With the over-reaching goal to improve its combined ratio by 3 to 4 percentage points by 2013 relative to its global competitors, Zurich Financial Services AG, confirmed plans to accelerate its exit from several centrally managed businesses in an effort to free up approximately $600 million in capital. More than two-thirds of the savings will come from its non-life business, confirmed the company.

Last year, general insurance contributed 62% of the insurer’s profit. As recently as Nov. 30, 2010, Zurich’s North American operations in Schaumburg, Ill., announced additional commercial lines’ property/casualty products, including its Property Portfolio Protection (P3) for the construction industry.

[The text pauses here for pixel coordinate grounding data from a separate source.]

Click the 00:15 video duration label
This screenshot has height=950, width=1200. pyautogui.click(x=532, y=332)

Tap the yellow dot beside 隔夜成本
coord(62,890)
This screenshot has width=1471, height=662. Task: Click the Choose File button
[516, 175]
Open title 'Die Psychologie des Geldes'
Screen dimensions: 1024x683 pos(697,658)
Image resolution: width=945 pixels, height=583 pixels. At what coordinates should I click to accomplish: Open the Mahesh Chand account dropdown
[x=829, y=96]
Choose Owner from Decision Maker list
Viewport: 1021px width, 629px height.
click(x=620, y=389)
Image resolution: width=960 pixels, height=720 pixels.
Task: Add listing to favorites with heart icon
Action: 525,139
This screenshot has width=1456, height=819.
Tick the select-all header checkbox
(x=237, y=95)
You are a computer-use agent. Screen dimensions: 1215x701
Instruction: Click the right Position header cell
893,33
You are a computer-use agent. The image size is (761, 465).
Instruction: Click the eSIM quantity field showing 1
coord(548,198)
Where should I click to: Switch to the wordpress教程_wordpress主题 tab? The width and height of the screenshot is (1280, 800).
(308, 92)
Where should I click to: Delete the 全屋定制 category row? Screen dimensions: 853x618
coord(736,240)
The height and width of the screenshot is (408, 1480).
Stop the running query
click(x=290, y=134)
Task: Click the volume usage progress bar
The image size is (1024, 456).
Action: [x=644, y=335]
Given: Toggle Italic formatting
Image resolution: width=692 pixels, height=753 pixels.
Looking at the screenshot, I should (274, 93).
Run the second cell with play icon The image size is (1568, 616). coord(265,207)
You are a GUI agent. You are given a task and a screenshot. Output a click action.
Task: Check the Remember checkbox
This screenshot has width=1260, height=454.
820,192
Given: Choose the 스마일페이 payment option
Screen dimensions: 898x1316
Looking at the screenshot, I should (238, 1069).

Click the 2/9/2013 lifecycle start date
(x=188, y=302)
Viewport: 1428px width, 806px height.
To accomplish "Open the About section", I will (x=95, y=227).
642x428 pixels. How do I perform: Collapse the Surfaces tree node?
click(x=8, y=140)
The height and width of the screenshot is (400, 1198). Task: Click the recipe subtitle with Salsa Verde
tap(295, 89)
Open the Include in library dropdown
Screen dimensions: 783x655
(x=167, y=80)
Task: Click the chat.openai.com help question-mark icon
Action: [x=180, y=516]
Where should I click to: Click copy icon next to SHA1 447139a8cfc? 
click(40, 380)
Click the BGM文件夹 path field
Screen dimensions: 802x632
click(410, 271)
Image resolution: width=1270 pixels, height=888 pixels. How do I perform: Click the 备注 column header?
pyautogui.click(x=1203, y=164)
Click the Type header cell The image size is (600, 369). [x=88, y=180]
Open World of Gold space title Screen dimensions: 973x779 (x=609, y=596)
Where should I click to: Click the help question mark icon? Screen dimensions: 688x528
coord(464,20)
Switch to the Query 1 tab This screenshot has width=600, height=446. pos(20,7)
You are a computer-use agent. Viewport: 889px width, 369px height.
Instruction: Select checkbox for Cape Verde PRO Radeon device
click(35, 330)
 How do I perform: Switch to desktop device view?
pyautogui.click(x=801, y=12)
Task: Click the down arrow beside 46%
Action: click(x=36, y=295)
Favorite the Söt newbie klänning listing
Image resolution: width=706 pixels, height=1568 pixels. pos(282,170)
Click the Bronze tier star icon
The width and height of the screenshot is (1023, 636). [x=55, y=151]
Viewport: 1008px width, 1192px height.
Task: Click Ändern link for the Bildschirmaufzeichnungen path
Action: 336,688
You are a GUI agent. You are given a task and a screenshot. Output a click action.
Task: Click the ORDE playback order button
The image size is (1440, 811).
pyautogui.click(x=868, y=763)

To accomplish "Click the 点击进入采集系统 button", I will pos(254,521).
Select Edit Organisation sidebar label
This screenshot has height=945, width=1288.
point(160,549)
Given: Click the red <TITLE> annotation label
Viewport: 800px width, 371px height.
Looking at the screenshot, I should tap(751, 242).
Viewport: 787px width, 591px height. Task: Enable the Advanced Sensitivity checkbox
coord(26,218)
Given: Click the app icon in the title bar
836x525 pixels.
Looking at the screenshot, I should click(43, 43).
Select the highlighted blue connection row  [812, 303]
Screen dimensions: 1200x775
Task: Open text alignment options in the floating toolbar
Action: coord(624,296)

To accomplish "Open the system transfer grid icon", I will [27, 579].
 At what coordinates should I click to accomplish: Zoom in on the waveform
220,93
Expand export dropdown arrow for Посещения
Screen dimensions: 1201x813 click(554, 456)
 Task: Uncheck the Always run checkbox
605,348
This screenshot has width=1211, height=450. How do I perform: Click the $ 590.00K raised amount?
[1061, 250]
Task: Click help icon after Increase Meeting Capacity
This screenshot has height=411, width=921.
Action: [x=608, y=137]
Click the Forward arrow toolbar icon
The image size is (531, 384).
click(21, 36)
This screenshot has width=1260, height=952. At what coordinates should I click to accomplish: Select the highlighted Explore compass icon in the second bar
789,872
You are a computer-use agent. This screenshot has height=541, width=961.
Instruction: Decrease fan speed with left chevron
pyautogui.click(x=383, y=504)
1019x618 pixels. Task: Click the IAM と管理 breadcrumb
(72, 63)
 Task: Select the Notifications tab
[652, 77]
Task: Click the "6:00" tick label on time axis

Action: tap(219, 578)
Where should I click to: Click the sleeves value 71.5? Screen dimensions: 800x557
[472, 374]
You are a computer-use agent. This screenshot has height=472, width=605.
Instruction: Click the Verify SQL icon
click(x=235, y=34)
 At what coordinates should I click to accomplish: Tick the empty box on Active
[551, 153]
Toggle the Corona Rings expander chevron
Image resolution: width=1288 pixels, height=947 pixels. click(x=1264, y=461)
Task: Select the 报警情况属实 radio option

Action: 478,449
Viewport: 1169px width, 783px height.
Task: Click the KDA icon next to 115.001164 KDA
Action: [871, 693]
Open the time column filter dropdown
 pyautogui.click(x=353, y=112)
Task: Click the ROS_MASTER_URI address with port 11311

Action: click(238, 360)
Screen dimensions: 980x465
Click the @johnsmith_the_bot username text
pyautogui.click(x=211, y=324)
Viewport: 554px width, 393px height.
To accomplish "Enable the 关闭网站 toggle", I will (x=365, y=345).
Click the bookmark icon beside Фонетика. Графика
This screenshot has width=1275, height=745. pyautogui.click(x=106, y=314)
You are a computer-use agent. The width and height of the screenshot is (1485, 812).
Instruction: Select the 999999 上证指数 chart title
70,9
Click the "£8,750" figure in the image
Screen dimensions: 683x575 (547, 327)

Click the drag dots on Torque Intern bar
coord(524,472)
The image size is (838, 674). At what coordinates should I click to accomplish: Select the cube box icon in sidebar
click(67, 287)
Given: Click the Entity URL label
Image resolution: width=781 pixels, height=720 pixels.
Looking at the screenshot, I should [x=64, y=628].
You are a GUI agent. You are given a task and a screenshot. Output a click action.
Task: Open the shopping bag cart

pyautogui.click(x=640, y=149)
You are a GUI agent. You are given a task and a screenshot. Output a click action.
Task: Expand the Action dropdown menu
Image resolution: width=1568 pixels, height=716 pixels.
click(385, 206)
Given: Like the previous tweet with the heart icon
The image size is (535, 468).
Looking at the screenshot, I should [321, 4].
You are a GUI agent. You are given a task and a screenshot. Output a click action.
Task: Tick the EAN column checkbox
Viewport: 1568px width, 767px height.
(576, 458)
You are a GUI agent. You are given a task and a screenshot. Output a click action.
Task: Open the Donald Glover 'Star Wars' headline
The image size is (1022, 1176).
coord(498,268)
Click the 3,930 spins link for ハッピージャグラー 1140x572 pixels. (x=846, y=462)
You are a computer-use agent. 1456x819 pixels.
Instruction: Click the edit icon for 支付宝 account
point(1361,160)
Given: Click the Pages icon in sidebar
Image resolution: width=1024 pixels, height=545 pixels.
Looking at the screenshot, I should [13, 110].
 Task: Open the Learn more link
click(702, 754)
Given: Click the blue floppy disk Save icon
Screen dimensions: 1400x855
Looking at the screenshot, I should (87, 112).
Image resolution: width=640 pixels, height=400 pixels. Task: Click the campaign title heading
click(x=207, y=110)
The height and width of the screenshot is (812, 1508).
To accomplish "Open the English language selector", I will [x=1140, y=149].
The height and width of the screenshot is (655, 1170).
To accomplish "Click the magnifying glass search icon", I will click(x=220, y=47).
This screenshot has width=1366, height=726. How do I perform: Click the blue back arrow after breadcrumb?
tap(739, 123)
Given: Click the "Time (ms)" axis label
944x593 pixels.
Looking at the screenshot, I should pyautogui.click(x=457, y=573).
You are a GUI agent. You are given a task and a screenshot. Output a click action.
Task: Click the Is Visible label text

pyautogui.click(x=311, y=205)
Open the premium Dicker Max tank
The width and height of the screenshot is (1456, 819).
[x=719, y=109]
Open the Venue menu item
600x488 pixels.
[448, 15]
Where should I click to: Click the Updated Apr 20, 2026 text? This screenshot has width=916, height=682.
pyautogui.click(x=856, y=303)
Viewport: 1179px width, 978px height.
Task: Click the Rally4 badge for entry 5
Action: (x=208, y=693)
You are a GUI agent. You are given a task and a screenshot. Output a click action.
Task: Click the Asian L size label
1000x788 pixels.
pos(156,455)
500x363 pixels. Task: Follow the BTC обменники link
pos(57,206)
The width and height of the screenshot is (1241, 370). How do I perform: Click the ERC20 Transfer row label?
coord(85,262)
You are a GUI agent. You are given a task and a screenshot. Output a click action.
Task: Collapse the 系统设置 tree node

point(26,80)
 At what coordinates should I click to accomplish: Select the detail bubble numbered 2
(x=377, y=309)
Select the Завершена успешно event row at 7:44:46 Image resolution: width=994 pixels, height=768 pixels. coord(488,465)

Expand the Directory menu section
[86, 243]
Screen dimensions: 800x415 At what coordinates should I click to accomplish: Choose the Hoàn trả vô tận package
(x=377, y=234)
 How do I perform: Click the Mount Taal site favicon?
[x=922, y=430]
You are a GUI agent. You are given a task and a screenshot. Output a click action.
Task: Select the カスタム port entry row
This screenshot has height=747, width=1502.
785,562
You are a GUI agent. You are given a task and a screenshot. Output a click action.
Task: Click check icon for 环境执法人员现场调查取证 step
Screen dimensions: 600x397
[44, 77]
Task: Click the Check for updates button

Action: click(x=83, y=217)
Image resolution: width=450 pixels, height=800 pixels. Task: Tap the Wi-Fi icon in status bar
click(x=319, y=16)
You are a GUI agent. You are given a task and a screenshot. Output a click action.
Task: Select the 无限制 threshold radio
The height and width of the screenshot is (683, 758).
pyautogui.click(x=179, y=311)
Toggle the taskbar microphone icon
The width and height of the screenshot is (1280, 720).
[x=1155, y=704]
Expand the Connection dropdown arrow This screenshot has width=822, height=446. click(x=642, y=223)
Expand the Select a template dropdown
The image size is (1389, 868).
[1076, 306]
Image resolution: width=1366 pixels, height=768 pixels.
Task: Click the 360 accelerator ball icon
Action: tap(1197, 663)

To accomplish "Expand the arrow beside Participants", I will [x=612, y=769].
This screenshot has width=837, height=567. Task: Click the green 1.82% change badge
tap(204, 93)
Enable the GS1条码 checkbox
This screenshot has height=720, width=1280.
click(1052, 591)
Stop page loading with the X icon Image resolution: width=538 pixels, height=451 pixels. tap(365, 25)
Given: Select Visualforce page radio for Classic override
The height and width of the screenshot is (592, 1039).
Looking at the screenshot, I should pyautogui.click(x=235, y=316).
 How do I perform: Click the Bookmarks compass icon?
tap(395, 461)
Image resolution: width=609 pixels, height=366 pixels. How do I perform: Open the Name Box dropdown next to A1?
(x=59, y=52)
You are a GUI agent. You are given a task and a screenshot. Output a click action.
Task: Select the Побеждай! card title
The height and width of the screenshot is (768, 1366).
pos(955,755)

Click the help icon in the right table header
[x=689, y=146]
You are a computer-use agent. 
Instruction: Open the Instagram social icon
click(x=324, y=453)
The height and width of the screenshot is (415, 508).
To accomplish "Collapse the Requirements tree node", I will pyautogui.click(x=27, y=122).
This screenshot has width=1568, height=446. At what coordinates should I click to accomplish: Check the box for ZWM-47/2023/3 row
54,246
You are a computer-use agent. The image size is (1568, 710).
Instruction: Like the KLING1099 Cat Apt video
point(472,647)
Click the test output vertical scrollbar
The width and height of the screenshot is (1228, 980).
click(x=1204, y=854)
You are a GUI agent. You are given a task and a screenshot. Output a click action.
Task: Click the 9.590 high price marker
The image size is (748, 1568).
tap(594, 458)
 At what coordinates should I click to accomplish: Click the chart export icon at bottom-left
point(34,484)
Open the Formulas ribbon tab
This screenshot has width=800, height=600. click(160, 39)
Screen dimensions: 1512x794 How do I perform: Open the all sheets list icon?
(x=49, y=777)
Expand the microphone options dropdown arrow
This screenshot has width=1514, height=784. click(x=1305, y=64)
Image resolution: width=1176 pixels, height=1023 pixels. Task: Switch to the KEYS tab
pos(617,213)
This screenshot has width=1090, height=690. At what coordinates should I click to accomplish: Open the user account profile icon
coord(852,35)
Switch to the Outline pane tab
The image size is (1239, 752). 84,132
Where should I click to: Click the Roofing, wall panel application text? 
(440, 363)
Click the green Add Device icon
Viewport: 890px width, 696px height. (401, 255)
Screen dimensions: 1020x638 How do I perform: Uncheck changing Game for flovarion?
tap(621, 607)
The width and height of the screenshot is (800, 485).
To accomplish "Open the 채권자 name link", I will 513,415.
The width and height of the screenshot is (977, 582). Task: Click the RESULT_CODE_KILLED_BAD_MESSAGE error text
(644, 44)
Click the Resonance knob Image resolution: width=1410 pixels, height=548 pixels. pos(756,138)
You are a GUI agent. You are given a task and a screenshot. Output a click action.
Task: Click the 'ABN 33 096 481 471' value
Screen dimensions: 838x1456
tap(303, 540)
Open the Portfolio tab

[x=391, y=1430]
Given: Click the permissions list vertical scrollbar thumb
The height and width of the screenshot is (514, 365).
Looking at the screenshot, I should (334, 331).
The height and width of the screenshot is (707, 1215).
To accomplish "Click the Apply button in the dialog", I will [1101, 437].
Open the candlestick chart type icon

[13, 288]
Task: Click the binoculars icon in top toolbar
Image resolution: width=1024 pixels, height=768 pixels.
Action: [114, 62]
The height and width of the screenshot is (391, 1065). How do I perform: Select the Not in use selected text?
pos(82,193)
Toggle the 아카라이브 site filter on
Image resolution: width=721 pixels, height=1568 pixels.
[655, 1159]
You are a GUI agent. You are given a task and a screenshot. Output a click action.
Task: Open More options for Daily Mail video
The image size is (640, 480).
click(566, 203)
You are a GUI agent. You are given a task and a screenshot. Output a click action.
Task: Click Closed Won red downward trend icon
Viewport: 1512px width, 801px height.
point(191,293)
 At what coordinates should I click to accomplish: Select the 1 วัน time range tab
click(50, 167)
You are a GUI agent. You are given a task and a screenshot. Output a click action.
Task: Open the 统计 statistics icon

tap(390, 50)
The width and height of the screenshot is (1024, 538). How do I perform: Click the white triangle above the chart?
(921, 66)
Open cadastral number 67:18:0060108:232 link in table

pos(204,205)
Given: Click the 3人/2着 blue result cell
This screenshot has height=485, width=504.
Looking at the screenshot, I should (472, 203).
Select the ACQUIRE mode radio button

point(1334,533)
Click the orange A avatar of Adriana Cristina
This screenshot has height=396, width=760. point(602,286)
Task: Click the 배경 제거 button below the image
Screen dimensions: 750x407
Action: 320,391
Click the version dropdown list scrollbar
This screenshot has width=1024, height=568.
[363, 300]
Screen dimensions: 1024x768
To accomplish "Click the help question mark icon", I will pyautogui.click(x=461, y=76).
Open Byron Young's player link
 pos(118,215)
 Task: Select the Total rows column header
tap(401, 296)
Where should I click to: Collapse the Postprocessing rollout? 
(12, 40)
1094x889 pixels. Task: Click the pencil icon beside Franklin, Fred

During a conference call held Friday, CEO Martin Senn said Zurich does not expect “mass layoffs” as part of the cost cuts.

Analysts report that the combined ratio improvement against peers by 2013 will be a challenge, but with $350 million of targeted costs cuts at the general insurance unit, the company may make its goal.

Zurich confirmed that 77% of its general insurance business's income currently comes from investments, while 23% comes from underwriting. If those proportions are maintained given low interest rates, it faces a $550 million shortfall in investment income between 2009 and 2013.

According to the Wall Street Journal, Mario Greco, Zurich's head of its general insurance unit, said: "We need to have a much higher contribution from underwriting, otherwise the business operating profit will fall and not increase as we want it to."

Greco hopes to boost earnings at the Zurich-based company’s biggest business after operating profit declined 22% to $1.96 billion in the first nine months of this year.

As part of the initiative, Zurich also wants to increase the contribution of new business value from Asia, the Middle East and Latin America to 30% of the life insurance total by 2013 from the current 15% to 20%.

The company’s banking group also has loan portfolios that may be lowered, freeing more capital.

Martin Senn, who took the helm at Zurich’s global headquarters in January, rearranged his executive team, naming Patrick Manley as CEO of the European general insurance business in January. Manley replaced Annette Court, who left earlier this year when the insurer first announced its strategic review.